BEGIN Data extract

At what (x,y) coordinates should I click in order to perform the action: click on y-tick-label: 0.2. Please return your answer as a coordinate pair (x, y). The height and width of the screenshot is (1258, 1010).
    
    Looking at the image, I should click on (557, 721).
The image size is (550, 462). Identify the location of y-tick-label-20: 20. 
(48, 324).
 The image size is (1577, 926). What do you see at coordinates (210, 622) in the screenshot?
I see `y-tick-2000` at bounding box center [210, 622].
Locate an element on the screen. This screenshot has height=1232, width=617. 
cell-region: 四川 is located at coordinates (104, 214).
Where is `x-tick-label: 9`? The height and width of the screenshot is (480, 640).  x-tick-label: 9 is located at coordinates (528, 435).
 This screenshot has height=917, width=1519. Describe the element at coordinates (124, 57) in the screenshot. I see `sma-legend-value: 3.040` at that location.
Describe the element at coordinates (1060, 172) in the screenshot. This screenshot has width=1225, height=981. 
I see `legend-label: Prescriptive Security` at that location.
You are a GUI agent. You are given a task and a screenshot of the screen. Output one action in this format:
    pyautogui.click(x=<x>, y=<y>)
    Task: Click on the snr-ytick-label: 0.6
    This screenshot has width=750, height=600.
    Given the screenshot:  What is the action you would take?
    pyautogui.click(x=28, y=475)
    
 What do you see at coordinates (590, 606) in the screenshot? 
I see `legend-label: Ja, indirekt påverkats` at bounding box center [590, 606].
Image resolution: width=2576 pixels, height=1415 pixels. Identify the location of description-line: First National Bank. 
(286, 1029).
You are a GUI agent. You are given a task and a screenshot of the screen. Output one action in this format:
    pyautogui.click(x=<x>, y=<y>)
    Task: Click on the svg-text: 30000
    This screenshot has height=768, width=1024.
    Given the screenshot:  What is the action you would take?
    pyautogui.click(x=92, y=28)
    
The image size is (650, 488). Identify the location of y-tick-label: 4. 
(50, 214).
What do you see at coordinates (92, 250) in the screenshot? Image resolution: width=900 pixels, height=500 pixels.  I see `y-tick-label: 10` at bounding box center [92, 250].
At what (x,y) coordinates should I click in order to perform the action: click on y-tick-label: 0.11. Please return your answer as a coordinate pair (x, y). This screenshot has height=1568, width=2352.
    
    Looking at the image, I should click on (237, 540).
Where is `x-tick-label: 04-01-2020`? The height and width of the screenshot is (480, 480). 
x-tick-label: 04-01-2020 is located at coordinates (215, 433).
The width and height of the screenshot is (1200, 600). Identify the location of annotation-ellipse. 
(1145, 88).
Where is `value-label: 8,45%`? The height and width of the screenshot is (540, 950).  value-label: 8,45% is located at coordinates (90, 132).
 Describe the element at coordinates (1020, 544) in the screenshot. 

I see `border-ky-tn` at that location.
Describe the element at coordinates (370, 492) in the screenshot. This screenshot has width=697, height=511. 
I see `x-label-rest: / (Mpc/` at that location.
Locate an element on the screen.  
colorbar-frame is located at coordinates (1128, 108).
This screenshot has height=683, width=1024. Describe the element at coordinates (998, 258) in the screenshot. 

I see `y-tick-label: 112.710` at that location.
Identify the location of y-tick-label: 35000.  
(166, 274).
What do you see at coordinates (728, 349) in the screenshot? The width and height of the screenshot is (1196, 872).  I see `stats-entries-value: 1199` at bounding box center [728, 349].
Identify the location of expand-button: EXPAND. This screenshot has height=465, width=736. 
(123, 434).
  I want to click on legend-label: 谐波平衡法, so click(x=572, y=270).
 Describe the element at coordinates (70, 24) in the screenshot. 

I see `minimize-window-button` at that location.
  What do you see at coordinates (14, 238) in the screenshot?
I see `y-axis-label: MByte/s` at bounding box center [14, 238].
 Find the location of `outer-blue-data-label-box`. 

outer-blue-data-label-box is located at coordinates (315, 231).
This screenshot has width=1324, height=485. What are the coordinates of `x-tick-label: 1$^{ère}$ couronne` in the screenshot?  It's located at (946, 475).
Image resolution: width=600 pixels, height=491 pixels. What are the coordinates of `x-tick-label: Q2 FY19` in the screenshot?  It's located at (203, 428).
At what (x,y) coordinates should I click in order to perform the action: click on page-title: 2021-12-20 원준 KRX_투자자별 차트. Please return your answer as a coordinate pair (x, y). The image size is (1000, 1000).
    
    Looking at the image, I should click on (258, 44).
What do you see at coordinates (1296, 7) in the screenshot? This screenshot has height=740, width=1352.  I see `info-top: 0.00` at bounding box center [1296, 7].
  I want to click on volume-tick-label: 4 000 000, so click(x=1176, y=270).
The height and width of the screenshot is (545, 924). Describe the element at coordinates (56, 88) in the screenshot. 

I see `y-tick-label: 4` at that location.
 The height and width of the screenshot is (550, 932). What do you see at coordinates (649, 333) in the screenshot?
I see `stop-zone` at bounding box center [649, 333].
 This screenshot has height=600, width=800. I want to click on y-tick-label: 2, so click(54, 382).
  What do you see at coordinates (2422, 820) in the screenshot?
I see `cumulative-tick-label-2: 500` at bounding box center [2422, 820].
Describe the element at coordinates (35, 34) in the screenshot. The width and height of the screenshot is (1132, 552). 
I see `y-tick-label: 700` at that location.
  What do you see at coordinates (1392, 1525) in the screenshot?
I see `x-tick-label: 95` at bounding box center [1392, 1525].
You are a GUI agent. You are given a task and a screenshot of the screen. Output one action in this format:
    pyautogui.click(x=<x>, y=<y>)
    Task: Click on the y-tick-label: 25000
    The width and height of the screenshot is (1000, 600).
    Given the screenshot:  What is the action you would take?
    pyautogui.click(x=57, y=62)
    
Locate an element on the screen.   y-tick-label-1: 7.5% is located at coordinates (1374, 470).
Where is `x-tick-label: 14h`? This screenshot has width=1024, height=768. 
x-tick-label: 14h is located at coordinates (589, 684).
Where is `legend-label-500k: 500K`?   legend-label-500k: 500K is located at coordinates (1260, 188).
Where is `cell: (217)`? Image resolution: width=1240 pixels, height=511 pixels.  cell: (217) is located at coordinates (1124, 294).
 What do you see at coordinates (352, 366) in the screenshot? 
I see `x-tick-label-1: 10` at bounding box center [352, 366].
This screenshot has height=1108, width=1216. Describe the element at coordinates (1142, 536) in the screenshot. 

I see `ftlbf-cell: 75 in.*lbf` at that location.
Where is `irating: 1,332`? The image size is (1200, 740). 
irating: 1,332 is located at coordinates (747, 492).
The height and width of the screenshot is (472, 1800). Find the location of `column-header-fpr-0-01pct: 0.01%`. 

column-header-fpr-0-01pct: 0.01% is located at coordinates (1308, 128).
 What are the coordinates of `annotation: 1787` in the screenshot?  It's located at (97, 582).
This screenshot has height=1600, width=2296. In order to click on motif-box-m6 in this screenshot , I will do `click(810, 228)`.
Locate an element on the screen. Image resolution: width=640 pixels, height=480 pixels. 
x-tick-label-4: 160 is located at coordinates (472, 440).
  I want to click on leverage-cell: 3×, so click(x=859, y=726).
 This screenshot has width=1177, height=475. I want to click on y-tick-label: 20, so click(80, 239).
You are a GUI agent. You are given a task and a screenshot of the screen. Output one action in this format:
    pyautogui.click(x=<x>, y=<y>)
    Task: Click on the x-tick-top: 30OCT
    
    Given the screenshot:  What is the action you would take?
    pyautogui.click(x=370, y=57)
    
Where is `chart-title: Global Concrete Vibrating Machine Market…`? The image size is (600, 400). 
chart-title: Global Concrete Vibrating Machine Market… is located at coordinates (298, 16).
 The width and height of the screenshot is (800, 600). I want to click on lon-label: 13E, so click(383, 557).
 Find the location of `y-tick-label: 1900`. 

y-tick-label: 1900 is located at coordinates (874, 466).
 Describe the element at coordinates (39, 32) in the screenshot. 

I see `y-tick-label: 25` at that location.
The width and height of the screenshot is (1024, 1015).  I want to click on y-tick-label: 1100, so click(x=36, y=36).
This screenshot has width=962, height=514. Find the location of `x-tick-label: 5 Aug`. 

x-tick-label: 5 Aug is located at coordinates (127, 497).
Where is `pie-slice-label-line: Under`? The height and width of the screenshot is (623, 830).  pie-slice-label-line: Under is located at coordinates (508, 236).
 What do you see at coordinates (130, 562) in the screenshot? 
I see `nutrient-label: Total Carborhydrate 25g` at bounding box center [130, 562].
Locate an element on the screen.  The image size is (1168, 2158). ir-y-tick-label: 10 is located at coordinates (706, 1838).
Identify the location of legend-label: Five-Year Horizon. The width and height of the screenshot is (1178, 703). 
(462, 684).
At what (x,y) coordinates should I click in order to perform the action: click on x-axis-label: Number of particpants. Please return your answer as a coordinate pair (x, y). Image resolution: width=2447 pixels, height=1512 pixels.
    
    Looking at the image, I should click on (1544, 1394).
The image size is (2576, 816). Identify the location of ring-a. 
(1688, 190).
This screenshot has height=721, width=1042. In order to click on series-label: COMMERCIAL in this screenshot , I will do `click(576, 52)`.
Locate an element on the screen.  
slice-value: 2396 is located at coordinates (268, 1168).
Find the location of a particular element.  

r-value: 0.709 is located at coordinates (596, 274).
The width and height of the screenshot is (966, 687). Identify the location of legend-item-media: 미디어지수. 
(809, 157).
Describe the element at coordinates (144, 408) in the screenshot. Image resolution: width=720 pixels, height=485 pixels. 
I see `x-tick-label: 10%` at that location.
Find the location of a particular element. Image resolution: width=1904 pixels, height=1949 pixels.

END Data extract

Exercise: Copy the listing again, beginning at the line that has "The width and height of the screenshot is (1024, 1015)." and stopping after the line that has "(462, 684).", with "Five-Year Horizon" replaced by "Ten-Year Horizon" and everything else unchanged.

Exercise solution:
The width and height of the screenshot is (1024, 1015).  I want to click on y-tick-label: 1100, so click(x=36, y=36).
This screenshot has width=962, height=514. Find the location of `x-tick-label: 5 Aug`. 

x-tick-label: 5 Aug is located at coordinates (127, 497).
Where is `pie-slice-label-line: Under`? The height and width of the screenshot is (623, 830).  pie-slice-label-line: Under is located at coordinates (508, 236).
 What do you see at coordinates (130, 562) in the screenshot? 
I see `nutrient-label: Total Carborhydrate 25g` at bounding box center [130, 562].
Locate an element on the screen.  The image size is (1168, 2158). ir-y-tick-label: 10 is located at coordinates (706, 1838).
Identify the location of legend-label: Ten-Year Horizon. The width and height of the screenshot is (1178, 703). 
(462, 684).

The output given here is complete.